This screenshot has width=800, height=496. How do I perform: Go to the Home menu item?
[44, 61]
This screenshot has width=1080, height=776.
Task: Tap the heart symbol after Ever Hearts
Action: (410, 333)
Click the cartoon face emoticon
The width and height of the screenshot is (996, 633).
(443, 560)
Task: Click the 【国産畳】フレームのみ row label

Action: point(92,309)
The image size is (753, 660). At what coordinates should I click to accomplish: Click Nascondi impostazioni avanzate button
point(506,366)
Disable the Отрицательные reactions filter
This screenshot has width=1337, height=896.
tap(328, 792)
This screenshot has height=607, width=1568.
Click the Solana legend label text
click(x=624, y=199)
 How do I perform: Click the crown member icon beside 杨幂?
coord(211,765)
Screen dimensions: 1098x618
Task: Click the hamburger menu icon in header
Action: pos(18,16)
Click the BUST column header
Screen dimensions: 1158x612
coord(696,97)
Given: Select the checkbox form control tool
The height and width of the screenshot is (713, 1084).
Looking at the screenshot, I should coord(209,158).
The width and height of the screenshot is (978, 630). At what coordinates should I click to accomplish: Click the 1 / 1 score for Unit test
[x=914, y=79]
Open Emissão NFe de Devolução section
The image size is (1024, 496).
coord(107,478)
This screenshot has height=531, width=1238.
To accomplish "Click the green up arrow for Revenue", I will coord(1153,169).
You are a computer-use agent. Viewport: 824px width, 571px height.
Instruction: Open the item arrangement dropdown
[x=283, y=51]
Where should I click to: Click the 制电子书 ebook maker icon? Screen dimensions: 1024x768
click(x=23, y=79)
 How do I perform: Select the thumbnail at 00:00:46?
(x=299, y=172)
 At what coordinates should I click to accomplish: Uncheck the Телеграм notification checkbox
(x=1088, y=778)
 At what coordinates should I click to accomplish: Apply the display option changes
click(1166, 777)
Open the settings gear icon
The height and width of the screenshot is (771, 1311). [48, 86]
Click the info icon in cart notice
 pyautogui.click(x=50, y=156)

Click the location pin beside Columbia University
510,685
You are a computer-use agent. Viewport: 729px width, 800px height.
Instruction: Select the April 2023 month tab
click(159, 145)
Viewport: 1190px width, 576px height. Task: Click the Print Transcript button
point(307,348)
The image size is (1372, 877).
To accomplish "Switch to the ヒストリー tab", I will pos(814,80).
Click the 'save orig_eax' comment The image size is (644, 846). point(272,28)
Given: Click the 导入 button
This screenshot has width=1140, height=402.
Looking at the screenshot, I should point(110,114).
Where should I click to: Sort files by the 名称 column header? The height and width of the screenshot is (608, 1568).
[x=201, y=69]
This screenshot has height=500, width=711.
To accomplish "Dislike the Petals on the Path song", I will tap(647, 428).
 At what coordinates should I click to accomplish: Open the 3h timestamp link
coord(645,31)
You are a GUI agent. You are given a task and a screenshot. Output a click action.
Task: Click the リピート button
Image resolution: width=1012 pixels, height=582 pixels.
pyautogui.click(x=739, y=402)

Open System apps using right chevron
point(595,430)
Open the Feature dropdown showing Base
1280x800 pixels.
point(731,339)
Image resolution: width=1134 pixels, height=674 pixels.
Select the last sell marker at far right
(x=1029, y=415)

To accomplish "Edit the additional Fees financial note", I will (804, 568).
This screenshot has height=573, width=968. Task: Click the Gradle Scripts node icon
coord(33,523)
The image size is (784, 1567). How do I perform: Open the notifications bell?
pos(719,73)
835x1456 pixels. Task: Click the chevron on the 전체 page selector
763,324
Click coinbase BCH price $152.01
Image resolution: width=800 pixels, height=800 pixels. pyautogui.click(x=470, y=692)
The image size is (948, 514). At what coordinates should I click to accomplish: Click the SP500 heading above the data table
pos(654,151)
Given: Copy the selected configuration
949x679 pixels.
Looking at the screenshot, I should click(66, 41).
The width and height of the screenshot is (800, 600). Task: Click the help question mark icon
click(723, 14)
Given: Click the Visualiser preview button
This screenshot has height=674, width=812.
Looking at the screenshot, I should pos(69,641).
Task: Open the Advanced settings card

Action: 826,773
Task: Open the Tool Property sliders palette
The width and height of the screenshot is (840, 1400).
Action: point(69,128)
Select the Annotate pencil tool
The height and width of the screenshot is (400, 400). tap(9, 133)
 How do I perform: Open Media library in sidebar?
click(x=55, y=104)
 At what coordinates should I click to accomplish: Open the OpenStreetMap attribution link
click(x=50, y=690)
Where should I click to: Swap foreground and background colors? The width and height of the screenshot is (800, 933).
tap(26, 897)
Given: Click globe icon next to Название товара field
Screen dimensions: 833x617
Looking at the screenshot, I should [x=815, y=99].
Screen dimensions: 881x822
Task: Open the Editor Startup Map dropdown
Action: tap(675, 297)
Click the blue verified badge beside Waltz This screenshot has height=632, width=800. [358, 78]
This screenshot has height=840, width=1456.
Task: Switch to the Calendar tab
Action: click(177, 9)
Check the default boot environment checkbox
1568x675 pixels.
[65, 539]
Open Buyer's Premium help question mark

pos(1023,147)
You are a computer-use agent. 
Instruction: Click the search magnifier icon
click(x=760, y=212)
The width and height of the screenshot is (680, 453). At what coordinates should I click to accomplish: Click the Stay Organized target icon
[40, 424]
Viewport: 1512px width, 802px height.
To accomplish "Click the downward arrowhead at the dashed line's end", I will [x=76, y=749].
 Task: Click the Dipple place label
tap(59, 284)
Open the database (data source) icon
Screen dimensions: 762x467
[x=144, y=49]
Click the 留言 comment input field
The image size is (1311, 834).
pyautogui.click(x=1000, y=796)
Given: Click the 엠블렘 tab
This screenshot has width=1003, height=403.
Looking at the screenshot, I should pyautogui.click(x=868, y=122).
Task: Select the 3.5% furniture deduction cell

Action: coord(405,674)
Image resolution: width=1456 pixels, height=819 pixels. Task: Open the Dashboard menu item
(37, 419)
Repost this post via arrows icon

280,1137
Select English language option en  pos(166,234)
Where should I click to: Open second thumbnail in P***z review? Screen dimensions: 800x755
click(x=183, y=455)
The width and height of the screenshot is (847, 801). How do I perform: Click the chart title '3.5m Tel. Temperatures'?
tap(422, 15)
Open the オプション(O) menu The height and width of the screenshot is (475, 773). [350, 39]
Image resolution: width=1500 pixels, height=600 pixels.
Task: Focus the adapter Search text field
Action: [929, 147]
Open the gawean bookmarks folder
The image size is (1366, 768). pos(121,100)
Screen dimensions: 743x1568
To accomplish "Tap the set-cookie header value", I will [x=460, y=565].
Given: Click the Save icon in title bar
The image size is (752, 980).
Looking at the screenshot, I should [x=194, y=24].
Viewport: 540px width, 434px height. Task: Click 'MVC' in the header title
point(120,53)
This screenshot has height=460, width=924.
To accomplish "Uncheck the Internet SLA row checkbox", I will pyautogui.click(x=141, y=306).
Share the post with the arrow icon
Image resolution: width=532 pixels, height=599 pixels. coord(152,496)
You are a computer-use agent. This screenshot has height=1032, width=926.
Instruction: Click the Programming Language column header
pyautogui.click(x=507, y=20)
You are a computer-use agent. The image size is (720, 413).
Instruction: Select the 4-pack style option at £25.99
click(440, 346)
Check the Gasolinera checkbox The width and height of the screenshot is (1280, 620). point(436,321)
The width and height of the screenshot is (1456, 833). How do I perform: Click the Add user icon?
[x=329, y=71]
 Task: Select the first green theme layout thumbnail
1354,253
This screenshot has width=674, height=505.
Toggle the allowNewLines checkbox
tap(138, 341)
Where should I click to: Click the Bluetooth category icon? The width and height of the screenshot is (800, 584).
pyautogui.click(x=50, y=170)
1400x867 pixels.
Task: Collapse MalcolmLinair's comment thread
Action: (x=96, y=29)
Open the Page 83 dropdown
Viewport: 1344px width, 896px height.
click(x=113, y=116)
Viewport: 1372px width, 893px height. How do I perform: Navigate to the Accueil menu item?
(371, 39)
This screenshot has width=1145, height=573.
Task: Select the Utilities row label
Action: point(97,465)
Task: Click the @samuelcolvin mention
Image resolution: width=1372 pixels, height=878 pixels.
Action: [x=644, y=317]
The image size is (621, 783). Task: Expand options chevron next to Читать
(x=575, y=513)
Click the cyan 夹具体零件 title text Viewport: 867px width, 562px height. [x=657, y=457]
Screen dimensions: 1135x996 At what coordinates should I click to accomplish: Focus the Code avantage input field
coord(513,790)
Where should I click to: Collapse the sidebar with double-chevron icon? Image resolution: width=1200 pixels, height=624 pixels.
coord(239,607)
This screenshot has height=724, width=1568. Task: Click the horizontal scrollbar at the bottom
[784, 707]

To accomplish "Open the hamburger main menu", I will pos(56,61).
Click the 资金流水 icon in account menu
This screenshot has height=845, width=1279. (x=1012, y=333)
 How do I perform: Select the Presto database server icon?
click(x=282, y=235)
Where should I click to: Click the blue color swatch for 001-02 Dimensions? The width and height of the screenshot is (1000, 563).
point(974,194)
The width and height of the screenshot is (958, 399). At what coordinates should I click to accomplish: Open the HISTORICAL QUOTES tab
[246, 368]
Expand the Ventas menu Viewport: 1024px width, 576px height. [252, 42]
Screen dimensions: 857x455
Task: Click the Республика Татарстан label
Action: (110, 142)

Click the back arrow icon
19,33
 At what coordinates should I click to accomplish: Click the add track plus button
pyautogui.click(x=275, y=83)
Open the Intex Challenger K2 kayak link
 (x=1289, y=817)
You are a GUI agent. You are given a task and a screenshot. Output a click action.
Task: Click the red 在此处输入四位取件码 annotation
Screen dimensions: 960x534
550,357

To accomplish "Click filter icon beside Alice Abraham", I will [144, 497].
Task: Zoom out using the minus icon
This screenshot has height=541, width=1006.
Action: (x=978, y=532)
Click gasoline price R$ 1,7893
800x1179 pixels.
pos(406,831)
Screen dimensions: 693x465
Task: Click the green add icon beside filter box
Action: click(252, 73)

§ **What this task involves**
Check each line of the data for "will". Copy the lines where it turns up.

§ **Solution to the problem**
To accomplish "Click the green up arrow for Revenue", I will coord(1153,169).
To accomplish "Switch to the ヒストリー tab", I will pos(814,80).
To accomplish "Dislike the Petals on the Path song", I will tap(647, 428).
To accomplish "Edit the additional Fees financial note", I will (804, 568).
To accomplish "Click the downward arrowhead at the dashed line's end", I will [x=76, y=749].
To accomplish "Tap the set-cookie header value", I will [x=460, y=565].
To accomplish "Uncheck the Internet SLA row checkbox", I will pyautogui.click(x=141, y=306).
To accomplish "Open the hamburger main menu", I will pos(56,61).
To accomplish "Click filter icon beside Alice Abraham", I will [144, 497].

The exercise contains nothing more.